On Sun, Jul 22, 2012 at 02:19:27PM +0000, Christos Zoulas wrote:
 > > > > I missed the start of this thread and have a stupid question:
 > > > > why are we
 > > > > trying to get rid of db(3) in libc?
 > > > 
 > > > I wonder exactly the same thing:
 > >
 > >Because the db 1.85 we have in libc is severely outdated
 > 
 > Yes
 > 
 > >and has a bunch of known and basically unfixable bugs,
 > 
 > Like which ones? Are there PR's? TO my knowledge we have the only db1.85
 > that works. I don't like db much, I am just curious..
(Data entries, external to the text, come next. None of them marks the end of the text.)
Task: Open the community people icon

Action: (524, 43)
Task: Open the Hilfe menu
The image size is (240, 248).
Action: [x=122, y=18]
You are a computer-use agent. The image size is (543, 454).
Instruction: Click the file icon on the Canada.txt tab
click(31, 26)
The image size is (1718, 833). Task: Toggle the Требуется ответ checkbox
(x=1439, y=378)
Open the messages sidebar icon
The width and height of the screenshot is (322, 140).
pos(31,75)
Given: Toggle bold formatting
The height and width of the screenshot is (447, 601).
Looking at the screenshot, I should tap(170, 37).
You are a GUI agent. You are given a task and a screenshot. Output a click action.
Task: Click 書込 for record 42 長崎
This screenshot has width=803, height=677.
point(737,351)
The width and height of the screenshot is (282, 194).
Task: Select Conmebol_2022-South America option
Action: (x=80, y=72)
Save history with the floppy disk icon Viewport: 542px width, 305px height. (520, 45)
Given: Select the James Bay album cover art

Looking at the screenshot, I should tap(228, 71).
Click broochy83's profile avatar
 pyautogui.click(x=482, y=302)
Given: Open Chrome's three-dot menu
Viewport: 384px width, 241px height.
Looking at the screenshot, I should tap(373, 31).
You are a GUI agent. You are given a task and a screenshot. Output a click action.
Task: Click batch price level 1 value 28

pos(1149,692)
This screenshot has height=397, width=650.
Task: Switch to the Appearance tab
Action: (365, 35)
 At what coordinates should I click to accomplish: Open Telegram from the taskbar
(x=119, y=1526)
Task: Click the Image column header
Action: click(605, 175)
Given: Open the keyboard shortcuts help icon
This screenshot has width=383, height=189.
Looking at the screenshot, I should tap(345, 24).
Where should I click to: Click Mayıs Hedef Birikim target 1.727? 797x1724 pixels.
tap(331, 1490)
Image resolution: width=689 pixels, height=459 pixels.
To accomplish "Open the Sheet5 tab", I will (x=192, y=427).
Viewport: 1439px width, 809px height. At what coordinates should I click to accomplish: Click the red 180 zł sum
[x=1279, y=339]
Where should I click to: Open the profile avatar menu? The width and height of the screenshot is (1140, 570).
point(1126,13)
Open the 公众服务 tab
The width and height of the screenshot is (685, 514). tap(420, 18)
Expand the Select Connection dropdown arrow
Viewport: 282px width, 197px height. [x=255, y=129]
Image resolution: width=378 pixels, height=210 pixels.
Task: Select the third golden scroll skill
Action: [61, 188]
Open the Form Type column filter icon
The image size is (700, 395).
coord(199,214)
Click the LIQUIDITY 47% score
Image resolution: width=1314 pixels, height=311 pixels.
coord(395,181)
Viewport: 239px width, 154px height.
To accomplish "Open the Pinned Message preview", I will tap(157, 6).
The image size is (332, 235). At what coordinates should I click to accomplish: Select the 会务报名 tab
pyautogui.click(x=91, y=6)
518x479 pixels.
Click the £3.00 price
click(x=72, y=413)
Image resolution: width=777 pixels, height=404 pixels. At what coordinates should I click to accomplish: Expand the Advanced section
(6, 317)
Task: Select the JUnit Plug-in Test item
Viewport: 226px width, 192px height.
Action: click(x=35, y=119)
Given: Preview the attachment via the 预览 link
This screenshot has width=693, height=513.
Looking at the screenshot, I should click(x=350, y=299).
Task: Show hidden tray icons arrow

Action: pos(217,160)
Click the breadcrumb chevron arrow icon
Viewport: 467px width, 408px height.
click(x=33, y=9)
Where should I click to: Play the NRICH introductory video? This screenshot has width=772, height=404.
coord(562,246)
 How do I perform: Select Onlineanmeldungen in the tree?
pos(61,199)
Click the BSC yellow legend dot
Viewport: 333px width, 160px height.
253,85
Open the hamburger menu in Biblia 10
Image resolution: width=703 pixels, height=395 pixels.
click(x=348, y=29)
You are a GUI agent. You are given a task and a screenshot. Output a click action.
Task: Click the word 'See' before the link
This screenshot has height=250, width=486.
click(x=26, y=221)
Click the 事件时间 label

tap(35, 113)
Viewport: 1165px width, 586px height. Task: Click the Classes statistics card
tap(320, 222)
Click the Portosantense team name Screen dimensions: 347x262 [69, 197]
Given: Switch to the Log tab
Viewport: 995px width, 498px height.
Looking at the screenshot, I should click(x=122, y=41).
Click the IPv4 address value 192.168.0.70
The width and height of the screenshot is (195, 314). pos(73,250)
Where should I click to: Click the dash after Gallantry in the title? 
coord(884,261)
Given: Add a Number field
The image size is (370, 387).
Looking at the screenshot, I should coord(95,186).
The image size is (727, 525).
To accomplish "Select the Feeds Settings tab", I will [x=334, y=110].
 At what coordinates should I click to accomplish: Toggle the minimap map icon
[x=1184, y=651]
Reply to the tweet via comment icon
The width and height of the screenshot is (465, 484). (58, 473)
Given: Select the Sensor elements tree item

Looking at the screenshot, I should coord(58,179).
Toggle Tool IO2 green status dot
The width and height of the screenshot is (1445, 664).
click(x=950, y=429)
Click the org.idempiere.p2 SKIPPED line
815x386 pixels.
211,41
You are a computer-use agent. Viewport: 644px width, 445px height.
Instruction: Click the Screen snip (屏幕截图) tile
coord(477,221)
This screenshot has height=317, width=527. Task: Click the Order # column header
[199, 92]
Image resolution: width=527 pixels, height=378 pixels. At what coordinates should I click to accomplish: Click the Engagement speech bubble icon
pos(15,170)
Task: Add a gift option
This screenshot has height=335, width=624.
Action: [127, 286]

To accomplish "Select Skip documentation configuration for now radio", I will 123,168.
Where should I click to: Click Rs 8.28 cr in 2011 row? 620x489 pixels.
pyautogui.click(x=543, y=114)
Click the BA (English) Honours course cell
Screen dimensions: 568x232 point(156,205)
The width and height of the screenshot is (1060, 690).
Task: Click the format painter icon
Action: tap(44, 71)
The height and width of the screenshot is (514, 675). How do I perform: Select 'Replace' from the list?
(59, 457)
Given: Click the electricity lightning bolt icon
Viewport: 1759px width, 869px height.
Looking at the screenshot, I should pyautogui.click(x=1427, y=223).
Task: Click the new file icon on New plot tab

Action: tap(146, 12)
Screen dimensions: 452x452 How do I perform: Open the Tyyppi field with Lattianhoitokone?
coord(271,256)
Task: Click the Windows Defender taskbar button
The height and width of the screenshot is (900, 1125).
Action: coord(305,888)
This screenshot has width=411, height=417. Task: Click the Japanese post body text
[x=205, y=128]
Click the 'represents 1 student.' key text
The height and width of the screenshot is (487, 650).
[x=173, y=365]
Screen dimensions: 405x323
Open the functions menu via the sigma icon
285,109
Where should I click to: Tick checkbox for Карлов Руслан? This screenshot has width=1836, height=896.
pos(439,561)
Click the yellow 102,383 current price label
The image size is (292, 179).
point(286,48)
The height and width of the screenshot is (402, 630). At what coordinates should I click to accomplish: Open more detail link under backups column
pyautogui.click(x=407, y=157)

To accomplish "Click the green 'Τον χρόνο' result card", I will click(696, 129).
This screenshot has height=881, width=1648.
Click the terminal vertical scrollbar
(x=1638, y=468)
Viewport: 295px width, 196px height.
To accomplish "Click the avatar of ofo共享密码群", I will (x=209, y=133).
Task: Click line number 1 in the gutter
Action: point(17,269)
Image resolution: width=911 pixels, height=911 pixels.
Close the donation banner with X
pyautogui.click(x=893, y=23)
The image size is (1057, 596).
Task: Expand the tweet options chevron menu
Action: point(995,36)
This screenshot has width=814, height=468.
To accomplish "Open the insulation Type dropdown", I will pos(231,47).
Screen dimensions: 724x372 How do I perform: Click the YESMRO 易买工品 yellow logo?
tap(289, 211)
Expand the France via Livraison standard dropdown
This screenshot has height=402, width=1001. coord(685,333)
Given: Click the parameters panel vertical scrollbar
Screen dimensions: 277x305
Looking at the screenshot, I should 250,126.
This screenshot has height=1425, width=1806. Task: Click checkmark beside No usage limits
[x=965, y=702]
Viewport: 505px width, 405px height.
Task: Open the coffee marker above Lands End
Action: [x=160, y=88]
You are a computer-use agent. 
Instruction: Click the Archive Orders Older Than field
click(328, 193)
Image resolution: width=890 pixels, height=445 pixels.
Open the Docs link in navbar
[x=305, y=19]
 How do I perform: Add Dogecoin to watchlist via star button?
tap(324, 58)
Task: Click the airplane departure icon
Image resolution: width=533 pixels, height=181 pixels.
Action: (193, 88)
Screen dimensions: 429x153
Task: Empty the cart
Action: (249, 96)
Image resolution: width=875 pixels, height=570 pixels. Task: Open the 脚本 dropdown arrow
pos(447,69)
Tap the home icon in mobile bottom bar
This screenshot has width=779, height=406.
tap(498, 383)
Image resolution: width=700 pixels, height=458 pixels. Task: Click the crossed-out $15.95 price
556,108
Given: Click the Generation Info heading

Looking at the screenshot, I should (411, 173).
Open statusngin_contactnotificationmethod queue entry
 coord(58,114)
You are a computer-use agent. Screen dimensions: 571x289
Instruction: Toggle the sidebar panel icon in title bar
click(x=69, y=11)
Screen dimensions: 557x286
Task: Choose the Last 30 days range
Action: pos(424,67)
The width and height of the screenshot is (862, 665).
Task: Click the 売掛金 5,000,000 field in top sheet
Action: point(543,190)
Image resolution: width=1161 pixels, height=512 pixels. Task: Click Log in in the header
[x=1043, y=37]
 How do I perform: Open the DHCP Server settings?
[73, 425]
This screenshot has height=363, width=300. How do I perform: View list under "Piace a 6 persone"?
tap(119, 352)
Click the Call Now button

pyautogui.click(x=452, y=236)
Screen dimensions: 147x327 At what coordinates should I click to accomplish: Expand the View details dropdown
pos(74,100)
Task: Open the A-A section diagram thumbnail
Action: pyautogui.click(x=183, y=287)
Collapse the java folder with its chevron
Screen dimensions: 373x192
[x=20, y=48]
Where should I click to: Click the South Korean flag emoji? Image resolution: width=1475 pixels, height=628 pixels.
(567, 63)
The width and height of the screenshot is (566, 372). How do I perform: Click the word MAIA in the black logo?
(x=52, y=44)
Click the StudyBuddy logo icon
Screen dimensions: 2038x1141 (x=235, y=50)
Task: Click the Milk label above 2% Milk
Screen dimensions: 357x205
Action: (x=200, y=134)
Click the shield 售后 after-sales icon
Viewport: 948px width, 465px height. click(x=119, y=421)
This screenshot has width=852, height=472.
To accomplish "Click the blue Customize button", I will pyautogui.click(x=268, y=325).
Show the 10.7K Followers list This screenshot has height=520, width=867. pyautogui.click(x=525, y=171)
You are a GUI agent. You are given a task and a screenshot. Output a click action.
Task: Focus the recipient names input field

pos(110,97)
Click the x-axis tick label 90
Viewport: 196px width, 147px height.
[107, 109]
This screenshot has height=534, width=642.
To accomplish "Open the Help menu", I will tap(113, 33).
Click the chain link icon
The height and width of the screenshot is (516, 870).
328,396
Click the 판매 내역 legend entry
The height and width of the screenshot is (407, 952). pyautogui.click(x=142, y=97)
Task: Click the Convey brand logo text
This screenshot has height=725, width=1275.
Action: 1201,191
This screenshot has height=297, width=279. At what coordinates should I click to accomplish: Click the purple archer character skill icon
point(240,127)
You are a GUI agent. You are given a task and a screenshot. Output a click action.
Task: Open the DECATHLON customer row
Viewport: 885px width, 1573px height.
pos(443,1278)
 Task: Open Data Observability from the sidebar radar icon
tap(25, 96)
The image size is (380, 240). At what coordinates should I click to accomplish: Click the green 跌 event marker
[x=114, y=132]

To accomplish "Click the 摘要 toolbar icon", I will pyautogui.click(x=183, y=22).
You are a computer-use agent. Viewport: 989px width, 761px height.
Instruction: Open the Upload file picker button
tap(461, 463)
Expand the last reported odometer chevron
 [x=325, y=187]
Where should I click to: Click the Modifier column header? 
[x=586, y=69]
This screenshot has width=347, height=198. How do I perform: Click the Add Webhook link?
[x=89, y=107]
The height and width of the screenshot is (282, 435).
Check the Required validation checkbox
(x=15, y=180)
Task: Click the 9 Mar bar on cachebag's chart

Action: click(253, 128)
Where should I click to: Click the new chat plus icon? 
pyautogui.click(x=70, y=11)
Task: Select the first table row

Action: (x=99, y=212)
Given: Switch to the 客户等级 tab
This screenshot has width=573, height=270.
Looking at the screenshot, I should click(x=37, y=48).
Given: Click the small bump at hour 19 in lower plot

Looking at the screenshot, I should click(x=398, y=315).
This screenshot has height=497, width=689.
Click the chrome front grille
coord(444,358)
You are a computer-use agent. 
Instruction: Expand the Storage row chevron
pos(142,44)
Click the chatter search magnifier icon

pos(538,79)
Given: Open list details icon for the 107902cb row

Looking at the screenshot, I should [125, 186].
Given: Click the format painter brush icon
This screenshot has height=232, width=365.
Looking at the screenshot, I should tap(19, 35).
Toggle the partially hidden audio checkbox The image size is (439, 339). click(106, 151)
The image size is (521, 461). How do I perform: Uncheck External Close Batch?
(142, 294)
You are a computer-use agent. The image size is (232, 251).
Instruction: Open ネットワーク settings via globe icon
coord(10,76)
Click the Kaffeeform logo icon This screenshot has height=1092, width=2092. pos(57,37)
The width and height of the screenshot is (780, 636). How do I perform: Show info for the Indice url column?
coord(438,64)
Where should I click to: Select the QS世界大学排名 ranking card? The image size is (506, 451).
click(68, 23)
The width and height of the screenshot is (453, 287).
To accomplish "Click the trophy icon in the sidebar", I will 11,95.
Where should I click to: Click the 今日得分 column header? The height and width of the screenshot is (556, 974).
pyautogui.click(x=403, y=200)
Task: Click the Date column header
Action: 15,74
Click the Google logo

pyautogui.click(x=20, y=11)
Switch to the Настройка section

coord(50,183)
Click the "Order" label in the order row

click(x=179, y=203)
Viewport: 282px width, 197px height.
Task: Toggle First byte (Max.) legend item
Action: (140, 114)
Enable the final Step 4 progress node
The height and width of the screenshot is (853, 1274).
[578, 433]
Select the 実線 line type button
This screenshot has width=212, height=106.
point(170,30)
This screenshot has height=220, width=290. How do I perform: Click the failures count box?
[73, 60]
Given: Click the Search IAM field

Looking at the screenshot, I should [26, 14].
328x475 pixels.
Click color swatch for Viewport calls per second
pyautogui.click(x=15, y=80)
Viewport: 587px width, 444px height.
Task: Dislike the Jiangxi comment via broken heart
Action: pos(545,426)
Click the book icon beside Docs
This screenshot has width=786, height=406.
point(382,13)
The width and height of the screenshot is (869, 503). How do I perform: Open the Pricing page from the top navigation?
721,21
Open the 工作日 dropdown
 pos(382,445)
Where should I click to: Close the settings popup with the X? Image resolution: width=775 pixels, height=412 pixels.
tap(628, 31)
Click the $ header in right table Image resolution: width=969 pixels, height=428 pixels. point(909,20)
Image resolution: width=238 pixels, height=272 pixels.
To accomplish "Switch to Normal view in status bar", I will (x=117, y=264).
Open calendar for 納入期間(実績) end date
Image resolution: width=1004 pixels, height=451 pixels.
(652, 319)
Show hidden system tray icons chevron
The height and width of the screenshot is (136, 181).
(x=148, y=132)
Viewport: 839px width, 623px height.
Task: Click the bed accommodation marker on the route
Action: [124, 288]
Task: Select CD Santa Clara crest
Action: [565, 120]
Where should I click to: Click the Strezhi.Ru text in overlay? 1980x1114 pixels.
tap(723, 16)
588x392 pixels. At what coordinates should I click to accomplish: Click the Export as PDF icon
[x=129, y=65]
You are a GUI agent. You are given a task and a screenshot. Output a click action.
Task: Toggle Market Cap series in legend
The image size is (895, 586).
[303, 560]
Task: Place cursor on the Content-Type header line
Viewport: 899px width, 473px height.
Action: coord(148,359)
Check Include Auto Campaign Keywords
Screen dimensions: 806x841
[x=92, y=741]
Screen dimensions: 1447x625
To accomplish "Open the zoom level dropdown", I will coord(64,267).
Well, the major problem is that the old suggested way of handling
multiple writers doesn't quite work and can't really be made to work.

There's one I think have on file somewhere (although there doesn't
appear to be a PR) and according to internal sources at Sleepycat a
long time ago there's a small but nonzero number of problems with 1.85
that can't be fixed without changing the file format... even if we
wanted to get into that, it's not really a good idea.

 > >and we can't move to db4 or db5 because of licensing.
 > 
 > Yes.

Well, we could; just not in libc.
(Continue reading)

Christos Zoulas | 22 Jul 2012 20:52

Re: db(3) removal and lastlogx

On Jul 22,  5:10pm, dholland-tech <at> netbsd.org (David Holland) wrote:
-- Subject: Re: db(3) removal and lastlogx

| Well, the major problem is that the old suggested way of handling
| multiple writers doesn't quite work and can't really be made to work.

Yes, multiple writers cannot be supported.

| There's one I think have on file somewhere (although there doesn't
| appear to be a PR) and according to internal sources at Sleepycat a
| long time ago there's a small but nonzero number of problems with 1.85
| that can't be fixed without changing the file format... even if we
| wanted to get into that, it's not really a good idea.

Yes, I heard about that too a long while ago. Yes, there were bugs in
the page handling code and could be others in the way pages are spilled,
but we have not seen any recently. We probably have the only functioning
1.85 that passes the torture tests...

|  > >and we can't move to db4 or db5 because of licensing.
| 
| Well, we could; just not in libc.

Not worth it I think; they have the Oracle license now.

christos

Matthew Mondor | 22 Jul 2012 23:29

Re: db(3) removal and lastlogx

On Sun, 22 Jul 2012 14:52:49 -0400
christos <at> zoulas.com (Christos Zoulas) wrote:

> |  > >and we can't move to db4 or db5 because of licensing.
> | 
> | Well, we could; just not in libc.
> 
> Not worth it I think; they have the Oracle license now.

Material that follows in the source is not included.